SouthGobi’s parent Rio Tinto is also in conflict with the Mongolian government. Rio is developing Oyu Tolgoi, a massive gold and copper deposit in the Gobi desert that the World Bank has said could contribute a third of Mongolia’s GDP by 2020. The government, which is under pressure to plug a growing budget deficit, wants to levy a new tax on Oyu Tolgoi’s proceeds. It has also claimed Rio’s costs are running over and that it should have more control of the project.

The Wall Street Journal reported last week that the Mongolian government was against Rio’s efforts to raise up to $6 billion of new loans to finance Oyu Tolgoi. And while the state has no direct control over Rio’s international lenders, its statement certainly flagged that Rio’s project now comes with unwelcome political risks.

A Rio Tinto spokesman responded to Quartz’s request for comment by pointing to this somewhat vague statement on its website that it is “committed to being transparent and open” with the Mongolian government.

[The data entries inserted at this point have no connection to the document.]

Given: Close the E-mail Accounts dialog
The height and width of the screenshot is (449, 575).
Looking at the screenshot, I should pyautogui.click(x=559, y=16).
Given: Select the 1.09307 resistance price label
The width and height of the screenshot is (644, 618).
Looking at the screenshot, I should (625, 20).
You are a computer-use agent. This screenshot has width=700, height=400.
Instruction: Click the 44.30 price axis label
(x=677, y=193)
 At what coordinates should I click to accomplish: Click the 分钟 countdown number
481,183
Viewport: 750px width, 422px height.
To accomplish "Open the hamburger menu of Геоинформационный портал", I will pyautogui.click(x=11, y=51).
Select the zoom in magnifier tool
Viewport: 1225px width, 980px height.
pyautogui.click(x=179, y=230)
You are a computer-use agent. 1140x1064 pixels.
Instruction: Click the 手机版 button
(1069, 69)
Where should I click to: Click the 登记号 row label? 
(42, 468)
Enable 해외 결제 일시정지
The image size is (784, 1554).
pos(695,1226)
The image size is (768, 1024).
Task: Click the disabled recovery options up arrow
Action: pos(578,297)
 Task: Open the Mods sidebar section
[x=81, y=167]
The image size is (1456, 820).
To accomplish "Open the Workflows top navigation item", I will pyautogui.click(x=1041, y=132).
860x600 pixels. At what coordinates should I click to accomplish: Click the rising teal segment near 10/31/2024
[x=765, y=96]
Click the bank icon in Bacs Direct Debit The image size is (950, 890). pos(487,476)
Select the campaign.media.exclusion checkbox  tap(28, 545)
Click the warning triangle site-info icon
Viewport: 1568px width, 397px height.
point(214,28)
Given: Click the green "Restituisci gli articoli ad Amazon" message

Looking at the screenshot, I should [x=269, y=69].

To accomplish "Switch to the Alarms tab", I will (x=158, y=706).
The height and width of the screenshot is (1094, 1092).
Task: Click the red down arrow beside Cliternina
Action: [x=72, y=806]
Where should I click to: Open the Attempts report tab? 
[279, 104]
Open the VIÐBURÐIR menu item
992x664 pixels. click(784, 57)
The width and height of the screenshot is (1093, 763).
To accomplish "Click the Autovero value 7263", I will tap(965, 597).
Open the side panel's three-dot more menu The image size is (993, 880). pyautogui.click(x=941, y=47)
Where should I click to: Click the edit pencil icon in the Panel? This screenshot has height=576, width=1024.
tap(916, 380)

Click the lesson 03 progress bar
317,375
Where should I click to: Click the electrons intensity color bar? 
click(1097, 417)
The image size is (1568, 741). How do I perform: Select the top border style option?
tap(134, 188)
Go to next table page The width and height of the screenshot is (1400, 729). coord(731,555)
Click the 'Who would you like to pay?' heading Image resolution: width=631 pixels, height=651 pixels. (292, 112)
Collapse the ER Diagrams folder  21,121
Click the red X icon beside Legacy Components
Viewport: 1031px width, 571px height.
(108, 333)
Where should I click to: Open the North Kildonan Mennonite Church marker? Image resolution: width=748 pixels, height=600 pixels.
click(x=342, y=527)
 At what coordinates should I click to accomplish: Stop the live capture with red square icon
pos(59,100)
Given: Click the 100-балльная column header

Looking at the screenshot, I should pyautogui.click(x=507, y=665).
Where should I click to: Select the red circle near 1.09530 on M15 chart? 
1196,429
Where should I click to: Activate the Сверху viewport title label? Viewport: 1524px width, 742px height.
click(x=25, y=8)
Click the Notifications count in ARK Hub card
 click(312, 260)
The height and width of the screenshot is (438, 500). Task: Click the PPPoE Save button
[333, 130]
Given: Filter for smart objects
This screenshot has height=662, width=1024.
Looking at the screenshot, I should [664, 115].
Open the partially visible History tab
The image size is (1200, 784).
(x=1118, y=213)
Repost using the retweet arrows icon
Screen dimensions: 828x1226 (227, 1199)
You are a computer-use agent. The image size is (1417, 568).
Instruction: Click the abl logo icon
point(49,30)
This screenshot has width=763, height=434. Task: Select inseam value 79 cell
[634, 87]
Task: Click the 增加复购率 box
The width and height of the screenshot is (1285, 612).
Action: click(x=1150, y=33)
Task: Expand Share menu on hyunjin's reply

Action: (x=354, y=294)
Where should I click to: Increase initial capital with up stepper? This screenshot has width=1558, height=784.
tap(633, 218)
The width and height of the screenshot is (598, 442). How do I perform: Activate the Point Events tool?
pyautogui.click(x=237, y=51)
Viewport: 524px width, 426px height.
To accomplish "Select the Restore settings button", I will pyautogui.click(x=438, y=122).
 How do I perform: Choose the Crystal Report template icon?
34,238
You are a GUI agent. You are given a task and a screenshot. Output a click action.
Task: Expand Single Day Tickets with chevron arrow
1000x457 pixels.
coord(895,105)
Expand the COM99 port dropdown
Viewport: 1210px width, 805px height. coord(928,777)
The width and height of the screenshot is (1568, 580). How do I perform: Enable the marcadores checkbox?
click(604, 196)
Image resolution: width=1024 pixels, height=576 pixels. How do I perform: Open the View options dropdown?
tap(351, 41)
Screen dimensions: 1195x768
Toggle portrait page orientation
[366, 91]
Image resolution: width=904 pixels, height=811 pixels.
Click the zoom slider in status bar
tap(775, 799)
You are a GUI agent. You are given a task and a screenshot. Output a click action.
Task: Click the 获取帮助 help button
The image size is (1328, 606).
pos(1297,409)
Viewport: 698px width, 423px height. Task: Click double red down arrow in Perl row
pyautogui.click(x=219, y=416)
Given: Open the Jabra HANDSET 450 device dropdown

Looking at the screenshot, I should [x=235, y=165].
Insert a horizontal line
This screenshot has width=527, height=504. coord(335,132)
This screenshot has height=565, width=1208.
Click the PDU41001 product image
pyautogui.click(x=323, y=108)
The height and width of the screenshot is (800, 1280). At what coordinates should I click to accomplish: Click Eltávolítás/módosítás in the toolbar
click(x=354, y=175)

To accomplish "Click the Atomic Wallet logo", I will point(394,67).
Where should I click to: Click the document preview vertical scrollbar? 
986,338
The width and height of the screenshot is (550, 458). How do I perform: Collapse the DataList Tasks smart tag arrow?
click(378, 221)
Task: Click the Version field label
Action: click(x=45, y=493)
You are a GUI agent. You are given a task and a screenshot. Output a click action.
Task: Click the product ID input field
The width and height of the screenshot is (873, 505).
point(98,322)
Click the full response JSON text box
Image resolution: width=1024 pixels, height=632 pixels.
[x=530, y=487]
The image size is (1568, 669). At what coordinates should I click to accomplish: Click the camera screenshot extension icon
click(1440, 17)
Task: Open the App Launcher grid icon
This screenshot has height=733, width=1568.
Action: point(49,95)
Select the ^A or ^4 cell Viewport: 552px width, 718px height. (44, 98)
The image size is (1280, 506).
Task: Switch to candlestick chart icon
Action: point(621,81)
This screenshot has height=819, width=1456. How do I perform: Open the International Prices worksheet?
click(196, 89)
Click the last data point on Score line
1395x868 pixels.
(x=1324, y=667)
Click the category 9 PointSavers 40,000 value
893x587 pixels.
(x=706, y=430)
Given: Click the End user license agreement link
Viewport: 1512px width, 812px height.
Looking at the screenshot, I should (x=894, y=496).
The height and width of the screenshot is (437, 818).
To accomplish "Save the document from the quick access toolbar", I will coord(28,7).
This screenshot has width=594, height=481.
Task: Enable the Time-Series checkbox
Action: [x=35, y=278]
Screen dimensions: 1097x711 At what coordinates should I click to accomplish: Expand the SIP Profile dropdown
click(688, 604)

Kapla is the second SouthGobi executive to be detained in Mongolia. Last year Sarah Armstrong, an Australian lawyer who worked for the company, was also banned from leaving the country. She was eventually allowed home last December.

Kapla is also a high profile businessman in the Mongolian capital, having worked in the country since 2003. A well-known member of the country’s small expatriate community, he is also a director of the local business council.

A spokesman at the US Embassy in Ulan Bator confirmed the embassy was involved in Kapla’s case.

“We are following the case and working closely with Mr Kapla, but because of privacy concerns we are unable to give further details,” the spokesman said.”

Mongolia’s detention policies are opaque. According to the US State Department’s report (p.17), Mongolian law says: ”there need be no actual arrest warrant or any sort of official determination that charges are warranted: mere complaint by an aggrieved party is sufficient to deny exit.”

In holding Kapla without publicly stating why, Mongolia is raising suspicions that its attack on his employer is politically motivated. And while the Asian nation prides itself on its democracy, detaining people long-term for no given reason feels like a relic of its Soviet past.